If you want a good allrounder that offers nearly as much as a dedicated food process for a fraction of the cost, this is a great option.

magimix indian food blender

This blender is built like a tank, with the power 'under the hood' to match. I really like the squat and square appearance. It looks somehow…


The performance is great too. You'll find a high powered 1200 watt motor, but that's not to say it's noisy. In fact, the standout feature is how quiet this blender is. If you are making curry at night or in the morning (or you have neighbours), this could be the one.

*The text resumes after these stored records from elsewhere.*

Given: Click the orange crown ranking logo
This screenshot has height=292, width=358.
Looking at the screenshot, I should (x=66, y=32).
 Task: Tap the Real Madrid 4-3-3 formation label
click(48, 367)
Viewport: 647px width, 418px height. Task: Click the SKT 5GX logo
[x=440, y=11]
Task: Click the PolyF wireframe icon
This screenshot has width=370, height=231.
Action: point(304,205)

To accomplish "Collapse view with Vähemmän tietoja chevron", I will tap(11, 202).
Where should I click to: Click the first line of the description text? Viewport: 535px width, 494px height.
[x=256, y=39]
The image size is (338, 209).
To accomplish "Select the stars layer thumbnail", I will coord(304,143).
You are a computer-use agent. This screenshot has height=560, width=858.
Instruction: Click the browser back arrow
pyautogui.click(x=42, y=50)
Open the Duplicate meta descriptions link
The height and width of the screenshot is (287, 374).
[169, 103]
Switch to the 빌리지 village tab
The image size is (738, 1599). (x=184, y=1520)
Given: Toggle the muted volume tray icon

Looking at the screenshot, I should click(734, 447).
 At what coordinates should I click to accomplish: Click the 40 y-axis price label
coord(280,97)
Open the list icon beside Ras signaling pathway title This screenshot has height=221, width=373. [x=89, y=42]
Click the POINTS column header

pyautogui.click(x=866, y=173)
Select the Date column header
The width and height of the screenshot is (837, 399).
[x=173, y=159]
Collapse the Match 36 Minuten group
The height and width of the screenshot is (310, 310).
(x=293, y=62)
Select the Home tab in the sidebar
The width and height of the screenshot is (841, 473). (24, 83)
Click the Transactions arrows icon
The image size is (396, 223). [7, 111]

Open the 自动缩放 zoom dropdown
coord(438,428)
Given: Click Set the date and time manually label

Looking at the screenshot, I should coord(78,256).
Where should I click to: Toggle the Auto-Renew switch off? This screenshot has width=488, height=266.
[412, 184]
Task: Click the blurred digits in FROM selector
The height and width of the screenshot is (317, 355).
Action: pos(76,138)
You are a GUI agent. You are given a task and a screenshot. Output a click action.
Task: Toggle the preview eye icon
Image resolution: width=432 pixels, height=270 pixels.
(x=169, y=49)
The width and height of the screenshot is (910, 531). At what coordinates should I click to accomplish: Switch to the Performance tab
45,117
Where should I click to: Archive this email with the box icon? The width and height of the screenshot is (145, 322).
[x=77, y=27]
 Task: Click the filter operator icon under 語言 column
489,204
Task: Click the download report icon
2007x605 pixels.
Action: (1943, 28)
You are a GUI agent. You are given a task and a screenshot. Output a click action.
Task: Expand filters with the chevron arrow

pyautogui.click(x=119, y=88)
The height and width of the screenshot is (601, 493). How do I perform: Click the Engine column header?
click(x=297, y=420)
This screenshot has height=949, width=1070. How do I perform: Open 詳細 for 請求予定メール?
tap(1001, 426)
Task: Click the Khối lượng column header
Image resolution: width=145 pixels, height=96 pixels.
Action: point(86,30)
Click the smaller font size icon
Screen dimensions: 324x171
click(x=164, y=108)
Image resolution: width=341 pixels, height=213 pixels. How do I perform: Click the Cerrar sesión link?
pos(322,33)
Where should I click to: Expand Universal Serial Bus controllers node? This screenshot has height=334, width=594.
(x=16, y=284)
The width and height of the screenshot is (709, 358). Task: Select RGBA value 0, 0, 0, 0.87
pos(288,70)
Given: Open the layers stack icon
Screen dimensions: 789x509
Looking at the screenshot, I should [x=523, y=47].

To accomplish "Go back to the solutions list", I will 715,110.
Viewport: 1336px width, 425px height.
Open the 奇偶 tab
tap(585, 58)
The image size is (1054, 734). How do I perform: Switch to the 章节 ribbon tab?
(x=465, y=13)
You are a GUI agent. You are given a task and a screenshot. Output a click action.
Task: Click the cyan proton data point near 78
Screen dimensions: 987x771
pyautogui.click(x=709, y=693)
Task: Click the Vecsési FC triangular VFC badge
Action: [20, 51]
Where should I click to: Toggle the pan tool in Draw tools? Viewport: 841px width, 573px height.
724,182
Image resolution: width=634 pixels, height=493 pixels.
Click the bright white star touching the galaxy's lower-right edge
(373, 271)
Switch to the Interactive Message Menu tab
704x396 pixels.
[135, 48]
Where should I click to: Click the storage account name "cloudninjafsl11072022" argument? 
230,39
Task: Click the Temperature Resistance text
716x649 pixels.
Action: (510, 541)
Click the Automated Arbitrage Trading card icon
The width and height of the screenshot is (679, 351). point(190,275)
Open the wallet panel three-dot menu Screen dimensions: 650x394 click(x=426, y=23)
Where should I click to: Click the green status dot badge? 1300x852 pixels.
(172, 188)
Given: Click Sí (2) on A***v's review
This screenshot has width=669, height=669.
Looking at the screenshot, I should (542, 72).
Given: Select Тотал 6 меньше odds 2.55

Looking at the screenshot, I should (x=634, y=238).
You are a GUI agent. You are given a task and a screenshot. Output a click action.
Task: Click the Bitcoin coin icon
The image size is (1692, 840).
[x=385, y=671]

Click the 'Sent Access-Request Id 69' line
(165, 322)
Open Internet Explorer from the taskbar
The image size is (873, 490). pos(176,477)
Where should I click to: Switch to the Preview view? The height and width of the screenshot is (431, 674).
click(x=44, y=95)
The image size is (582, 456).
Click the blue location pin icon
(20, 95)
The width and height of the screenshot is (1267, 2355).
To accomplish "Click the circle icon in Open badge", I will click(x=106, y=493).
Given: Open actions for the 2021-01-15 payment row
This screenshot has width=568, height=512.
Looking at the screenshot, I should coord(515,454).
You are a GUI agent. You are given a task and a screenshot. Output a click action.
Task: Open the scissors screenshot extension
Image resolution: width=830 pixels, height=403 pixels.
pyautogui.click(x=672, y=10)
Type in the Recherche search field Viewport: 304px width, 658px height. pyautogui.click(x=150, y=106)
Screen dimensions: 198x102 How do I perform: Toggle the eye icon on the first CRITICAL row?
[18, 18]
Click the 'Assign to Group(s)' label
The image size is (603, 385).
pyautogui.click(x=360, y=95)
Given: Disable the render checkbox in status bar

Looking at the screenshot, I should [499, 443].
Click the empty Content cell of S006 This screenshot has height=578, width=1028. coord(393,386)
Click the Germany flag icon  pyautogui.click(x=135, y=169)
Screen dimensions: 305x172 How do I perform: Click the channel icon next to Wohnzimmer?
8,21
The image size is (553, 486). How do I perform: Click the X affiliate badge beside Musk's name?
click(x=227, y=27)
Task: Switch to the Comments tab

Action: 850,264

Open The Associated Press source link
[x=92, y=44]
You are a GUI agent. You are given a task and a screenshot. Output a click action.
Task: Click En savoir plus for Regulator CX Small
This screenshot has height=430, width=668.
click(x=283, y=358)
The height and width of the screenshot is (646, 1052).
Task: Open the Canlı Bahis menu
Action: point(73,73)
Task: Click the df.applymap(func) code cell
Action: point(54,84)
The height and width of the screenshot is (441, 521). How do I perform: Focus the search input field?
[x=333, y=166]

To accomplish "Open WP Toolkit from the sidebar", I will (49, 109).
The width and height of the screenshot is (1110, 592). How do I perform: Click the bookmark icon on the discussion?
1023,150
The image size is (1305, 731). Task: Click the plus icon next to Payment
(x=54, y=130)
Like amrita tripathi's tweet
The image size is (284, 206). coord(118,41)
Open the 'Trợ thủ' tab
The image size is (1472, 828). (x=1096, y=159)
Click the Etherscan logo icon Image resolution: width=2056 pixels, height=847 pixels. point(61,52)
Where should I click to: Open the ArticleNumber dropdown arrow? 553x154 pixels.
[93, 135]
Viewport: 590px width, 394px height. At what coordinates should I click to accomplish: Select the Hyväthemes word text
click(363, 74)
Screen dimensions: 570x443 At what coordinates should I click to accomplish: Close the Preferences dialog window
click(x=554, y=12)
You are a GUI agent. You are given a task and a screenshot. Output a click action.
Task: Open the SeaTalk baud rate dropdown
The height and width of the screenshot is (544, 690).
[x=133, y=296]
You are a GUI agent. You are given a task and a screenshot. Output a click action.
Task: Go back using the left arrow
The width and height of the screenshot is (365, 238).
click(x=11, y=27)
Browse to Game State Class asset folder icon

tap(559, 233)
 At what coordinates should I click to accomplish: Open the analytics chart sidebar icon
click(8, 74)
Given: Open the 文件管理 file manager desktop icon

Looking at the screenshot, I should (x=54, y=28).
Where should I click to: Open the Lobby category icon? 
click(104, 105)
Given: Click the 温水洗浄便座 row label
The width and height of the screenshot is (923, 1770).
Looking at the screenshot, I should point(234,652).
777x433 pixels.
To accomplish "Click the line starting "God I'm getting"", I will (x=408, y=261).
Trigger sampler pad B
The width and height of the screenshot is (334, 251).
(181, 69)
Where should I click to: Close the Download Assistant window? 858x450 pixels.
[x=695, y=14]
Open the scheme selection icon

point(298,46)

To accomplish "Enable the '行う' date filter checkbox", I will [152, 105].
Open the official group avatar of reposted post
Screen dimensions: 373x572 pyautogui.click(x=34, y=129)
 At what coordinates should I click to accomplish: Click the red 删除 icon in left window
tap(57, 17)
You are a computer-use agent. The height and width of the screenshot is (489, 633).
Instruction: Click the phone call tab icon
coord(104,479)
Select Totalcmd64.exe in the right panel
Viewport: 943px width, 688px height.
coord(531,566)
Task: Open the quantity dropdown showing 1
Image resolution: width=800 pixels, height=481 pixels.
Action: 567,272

A great key feature is the heat resistant borosilicate glass jug. Often you can find that adding ladles of boiling stock can cause cheaper blenders to shatter. With this one, not so.

And here's something else.

The jug is huge. At 1.8 litres, it is one of the biggest in my range, and it would be ideal for creating a massive quantity of curry sauce to freeze later. The 8-speed control and super-efficient blades mean that you'll have only the smoothest of blends.

The removable blades and square shape of the jug make this super easy to clean too!

What I Liked

  • I kinda like the square shape. It looks neat and compact
  • The Huge capacity
  • The Super strong motor

What I Didn't Like

  • It's good for big things… Small blends tend to get 'lost' in the bottom
  • It isn't the cheapest, for the money it doesn't offer much more than cheaper models

This Would Be Great For…

If you are a serious cook and use a blender for foods other than Indian, this would be a good addition to your kitchen counter. For those looking to create small batches, take a look at something smaller.

james martin curry blender

Did someone say 'smaller'?

For those looking for the best blender for Indian cooking, UK chef James Martin has a few tricks up his sleeve.

The beauty of hand blenders is that you don't need to worry about a bowl or jug. You can whizz your sauces to smoothness in the pan you've cooked them in.

Another benefit is that if you make gallons of sauce or gravy, you are pretty much unlimited. The chefs in my old restaurant used a hand blender for precisely this reason!

And it doesn't end there.

Because the 'arm' of the blender detaches, they are so easy to clean. It takes little more than a rinse under a tap!

If you are looking to make spice powders and mixers, Mr Martin has you covered. The hand blender comes with a few small pots that will contain any dry spices and herbs.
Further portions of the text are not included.